Dias, Henrique Boriolo, Sentelhas, Paulo Cesar
Field crops research 2017 v.213 pp. 174-185
calibration, crop yield, cropping systems, cultivars, decision making, environmental factors, genotype, meteorological data, planning, simulation models, sugar industry, sugarcane, uncertainty, Brazil
The sugarcane production system is very complex, involving a large number of variables, namely genotype, environmental conditions and crop management, which define yield level. Thus, estimation of sugarcane yield is also complex, nevertheless, highly important for planning and decision-making in the sugarcane industry. Crop simulation models calibrated to local conditions can be useful to estimate yield, since they can capture the effect of the crop management. On the other hand, recent studies have shown that the use of at least three simulation models in an ensemble can reduce simulation uncertainties, resulting in more reliable estimates than using a single model.

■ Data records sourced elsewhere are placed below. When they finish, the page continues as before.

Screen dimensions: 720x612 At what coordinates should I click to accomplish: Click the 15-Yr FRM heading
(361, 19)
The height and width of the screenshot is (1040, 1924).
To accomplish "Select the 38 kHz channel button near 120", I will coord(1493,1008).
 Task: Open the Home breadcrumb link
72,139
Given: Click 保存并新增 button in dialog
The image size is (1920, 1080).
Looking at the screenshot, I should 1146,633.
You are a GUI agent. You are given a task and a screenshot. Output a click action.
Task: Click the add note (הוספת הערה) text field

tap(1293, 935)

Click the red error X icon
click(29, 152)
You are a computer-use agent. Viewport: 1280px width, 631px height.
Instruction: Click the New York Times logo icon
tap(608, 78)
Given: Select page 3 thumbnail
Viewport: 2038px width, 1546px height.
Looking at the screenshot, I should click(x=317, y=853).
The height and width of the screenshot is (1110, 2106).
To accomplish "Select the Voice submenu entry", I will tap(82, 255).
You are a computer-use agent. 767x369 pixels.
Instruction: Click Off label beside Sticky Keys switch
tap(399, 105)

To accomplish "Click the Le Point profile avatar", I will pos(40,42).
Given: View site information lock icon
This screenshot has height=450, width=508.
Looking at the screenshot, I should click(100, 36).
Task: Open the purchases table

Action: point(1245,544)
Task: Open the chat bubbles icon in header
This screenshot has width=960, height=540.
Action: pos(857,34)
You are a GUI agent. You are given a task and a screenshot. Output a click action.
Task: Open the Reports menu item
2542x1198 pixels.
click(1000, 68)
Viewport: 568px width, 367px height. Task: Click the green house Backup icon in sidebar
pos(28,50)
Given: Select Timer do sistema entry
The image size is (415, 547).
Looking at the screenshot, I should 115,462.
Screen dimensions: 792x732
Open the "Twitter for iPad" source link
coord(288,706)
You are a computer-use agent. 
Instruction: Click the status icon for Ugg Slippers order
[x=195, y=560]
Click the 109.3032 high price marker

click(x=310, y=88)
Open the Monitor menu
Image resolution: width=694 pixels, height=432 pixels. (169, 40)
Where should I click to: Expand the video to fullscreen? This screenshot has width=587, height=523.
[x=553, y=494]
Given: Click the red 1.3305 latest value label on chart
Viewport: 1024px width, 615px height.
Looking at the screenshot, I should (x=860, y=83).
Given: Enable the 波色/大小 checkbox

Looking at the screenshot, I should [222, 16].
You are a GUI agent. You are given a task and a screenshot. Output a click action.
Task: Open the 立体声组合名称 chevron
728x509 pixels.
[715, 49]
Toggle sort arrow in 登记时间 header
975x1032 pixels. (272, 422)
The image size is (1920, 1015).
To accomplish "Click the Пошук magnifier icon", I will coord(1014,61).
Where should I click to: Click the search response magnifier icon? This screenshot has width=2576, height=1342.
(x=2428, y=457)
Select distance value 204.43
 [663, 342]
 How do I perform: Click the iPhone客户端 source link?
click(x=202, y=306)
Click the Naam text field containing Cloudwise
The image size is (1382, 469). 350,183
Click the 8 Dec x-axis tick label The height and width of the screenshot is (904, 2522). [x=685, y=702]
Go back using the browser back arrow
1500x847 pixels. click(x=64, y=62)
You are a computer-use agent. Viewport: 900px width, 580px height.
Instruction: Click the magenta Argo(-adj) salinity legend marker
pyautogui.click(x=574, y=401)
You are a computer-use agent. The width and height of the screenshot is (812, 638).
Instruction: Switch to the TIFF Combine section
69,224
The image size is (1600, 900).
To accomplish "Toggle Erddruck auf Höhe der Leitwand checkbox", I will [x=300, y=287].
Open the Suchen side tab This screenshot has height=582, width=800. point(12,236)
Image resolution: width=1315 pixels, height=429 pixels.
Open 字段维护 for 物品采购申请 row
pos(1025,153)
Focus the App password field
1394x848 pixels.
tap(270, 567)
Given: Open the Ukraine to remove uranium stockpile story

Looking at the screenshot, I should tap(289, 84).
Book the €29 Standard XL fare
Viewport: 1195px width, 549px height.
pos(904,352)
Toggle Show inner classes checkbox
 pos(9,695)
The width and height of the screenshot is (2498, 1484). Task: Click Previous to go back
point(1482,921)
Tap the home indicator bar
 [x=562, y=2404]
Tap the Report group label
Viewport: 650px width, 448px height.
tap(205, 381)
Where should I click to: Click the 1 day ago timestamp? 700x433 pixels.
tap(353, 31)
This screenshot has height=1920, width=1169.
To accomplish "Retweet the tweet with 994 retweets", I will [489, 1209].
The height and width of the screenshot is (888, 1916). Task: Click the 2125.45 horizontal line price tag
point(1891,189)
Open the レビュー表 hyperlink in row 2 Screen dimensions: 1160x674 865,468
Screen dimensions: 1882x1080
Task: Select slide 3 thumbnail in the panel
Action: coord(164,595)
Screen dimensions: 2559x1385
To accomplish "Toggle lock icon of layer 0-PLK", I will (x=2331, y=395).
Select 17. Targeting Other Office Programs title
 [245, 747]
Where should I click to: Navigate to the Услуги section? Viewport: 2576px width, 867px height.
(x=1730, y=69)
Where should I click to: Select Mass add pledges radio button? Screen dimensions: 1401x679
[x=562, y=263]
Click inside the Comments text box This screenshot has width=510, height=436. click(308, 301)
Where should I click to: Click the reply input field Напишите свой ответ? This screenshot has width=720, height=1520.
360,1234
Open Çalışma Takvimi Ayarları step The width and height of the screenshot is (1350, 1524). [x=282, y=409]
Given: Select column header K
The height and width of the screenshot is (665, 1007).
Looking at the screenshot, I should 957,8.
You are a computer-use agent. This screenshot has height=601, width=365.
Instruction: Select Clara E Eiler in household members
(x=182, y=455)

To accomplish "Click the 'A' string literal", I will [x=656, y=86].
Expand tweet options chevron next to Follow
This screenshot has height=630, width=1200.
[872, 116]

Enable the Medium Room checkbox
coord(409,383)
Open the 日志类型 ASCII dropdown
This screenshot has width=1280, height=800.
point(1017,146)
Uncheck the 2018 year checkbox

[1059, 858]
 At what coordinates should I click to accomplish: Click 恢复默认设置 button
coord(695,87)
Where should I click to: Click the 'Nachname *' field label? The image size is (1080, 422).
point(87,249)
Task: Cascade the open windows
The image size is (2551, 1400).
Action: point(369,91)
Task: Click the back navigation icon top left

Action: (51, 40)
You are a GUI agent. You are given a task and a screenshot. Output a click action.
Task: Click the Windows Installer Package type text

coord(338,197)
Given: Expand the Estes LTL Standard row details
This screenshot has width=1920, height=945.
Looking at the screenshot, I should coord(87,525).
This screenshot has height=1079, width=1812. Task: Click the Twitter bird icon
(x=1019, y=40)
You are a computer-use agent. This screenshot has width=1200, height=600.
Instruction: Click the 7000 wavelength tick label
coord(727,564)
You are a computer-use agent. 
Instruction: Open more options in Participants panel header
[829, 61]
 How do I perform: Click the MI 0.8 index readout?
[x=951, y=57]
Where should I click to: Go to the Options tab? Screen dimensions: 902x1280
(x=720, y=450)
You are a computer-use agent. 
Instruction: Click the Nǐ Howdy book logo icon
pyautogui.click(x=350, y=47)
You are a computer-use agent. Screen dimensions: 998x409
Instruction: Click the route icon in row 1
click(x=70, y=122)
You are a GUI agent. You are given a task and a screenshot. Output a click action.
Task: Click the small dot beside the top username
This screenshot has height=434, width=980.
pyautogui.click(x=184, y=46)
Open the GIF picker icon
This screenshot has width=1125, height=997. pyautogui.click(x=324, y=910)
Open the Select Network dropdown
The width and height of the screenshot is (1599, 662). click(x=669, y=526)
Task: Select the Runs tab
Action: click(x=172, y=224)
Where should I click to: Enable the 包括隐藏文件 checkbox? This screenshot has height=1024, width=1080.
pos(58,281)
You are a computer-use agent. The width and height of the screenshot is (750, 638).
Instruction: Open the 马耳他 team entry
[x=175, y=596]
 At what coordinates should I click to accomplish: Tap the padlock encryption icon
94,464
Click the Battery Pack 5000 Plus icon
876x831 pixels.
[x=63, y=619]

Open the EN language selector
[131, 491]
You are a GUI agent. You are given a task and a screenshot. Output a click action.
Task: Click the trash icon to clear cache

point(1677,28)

Thus, the aims of this study were: i) to evaluate the performance of three sugarcane simulation models (FAO‐AZM, DSSAT/CANEGRO and APSIM‐Sugarcane), separately and in a multi-model approach, for commercially managed fields in Brazil; and ii) to propose a management factor (kdec) associated with the yield decline along successive crop cycles to improve performance of these models. Sugarcane yield and meteorological data were obtained for seven Brazilian states. The FAO‐AZM model was calibrated by changing the crop water deficit sensitivity coefficient values. For the DSSAT/CANEGRO and APSIM‐Sugarcane models, small adjustments were made to coefficients previously calibrated for Brazilian cultivars to improve their performances. The three models presented a weak performance, with high mean absolute error (MAE>29t ha‐1) and low precision (R2<0.54), which were caused by the lack of coefficients accounting for crop management. The introduction of kdec, which reflects the crop management level, improved yield estimates for all models. When kdec was applied, the mean absolute error decreased to≤12.9t ha‐1 for the calibration phase, and between 13.0 and 14.9t ha‐1 for the validation with independent data. Precision was improved, with R2 ranging between 0.70 and 0.72 for calibration phase and between 0.58 and 0.64 for validation. The multi‐model approach also allowed an improvement in modelling performance, in both phases, reducing errors (MAE between 11.7 and 12.9t ha‐1) and increasing precision and accuracy. The use of kdec associated with the multi-model approach improved the performance of sugarcane yield estimates, representing more effectively the distinct commercial field conditions of sugarcane cultivated under different cropping systems and Brazilian regions.